◆ Exercise materials:
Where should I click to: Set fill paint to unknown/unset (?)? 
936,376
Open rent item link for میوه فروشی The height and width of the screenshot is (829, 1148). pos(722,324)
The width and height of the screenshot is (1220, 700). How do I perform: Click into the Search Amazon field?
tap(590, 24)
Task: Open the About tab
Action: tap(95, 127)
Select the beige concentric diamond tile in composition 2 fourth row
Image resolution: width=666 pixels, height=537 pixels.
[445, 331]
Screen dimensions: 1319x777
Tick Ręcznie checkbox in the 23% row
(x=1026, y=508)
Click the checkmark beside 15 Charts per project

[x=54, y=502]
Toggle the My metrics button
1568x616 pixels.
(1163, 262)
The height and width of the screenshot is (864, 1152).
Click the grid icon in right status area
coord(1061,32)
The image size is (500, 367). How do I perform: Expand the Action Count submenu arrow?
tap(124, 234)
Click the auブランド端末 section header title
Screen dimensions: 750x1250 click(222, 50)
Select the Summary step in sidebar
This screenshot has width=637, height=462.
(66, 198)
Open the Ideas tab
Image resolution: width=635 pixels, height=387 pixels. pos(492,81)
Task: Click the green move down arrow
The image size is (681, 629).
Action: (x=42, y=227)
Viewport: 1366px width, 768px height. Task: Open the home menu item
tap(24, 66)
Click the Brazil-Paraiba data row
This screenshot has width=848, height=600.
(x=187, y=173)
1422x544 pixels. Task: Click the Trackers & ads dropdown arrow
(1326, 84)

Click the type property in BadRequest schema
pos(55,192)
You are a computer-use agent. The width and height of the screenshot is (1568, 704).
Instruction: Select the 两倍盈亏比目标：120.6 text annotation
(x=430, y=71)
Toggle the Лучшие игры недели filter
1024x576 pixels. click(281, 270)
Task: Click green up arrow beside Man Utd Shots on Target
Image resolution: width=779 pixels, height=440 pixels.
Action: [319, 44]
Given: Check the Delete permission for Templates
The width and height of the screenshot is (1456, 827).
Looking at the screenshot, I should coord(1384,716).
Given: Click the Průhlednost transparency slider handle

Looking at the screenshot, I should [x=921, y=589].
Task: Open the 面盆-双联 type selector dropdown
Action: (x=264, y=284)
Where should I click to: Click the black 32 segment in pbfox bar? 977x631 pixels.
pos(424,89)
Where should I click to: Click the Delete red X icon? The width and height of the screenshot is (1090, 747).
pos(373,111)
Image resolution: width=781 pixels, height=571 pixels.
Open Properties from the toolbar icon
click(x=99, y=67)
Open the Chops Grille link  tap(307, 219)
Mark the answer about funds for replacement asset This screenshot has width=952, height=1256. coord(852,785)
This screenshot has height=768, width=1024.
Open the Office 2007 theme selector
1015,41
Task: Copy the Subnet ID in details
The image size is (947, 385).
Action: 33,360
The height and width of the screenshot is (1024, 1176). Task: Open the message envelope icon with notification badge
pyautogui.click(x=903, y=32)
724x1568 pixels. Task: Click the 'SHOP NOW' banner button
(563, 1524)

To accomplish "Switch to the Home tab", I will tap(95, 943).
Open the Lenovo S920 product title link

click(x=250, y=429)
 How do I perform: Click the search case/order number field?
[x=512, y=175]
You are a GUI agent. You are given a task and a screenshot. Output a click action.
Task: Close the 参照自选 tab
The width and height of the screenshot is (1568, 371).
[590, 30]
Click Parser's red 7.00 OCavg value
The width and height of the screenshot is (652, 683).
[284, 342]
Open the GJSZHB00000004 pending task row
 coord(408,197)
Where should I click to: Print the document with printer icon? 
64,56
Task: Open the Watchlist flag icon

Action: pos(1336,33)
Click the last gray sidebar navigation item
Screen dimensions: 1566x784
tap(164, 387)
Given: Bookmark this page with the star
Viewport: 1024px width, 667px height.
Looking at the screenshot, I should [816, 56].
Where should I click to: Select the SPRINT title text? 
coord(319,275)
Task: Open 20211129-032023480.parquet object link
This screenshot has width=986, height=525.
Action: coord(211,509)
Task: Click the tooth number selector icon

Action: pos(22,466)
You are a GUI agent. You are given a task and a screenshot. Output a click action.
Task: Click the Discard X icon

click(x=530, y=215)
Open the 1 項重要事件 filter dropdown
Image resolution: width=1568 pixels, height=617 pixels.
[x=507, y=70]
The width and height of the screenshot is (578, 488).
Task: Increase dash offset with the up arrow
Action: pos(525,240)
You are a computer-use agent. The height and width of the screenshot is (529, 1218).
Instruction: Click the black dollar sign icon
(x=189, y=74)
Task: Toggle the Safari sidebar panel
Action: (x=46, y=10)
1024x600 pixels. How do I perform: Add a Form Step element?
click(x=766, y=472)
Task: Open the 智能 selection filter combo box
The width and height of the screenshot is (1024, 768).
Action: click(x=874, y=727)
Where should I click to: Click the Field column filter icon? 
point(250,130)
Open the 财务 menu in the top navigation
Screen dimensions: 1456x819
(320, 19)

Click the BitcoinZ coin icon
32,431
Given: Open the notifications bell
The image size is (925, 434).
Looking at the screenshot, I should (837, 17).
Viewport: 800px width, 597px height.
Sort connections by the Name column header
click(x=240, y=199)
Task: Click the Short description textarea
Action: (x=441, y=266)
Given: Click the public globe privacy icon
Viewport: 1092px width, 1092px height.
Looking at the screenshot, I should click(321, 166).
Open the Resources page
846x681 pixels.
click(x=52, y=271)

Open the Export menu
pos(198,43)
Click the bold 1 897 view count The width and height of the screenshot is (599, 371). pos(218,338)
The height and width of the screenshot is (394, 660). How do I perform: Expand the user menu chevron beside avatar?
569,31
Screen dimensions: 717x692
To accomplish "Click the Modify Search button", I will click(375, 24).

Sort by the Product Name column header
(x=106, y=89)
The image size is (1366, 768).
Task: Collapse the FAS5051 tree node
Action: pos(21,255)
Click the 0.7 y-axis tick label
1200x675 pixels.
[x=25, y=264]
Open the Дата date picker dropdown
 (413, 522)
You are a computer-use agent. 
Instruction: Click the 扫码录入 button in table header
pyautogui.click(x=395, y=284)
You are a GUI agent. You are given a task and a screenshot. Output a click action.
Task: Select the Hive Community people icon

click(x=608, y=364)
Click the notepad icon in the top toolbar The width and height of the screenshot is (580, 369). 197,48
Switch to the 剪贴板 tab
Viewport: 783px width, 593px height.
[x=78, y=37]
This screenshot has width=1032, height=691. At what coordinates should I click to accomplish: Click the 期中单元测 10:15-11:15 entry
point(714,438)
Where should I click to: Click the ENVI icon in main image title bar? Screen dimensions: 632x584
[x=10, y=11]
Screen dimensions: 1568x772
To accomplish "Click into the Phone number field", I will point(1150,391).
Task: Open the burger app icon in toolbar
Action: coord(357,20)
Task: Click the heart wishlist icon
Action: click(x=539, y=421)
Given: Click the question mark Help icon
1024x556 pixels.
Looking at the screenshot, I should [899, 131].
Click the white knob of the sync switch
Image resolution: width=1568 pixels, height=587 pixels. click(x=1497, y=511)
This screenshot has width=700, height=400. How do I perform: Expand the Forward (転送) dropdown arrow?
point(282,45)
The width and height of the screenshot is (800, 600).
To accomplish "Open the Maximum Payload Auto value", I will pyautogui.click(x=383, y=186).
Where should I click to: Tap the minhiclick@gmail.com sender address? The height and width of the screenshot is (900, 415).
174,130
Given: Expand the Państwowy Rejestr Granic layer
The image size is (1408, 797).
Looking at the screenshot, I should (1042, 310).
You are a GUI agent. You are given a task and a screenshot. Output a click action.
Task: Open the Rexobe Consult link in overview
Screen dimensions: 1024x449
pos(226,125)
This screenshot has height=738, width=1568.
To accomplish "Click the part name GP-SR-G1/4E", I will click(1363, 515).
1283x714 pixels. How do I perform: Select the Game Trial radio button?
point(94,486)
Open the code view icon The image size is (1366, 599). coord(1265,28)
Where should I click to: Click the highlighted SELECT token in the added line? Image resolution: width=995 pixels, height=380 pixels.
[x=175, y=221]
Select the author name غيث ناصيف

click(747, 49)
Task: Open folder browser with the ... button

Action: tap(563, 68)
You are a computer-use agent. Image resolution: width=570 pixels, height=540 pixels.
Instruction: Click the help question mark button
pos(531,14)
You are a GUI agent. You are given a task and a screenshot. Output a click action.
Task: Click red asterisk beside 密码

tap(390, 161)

◆ Work instructions: Starting with the line with "Task: Open the Watchlist flag icon" above and going on through the line with "Given: Bookmark this page with the star", transcribe every line exactly, both ends included, and add nothing.

◆ Response to the task:
Task: Open the Watchlist flag icon

Action: pos(1336,33)
Click the last gray sidebar navigation item
Screen dimensions: 1566x784
tap(164, 387)
Given: Bookmark this page with the star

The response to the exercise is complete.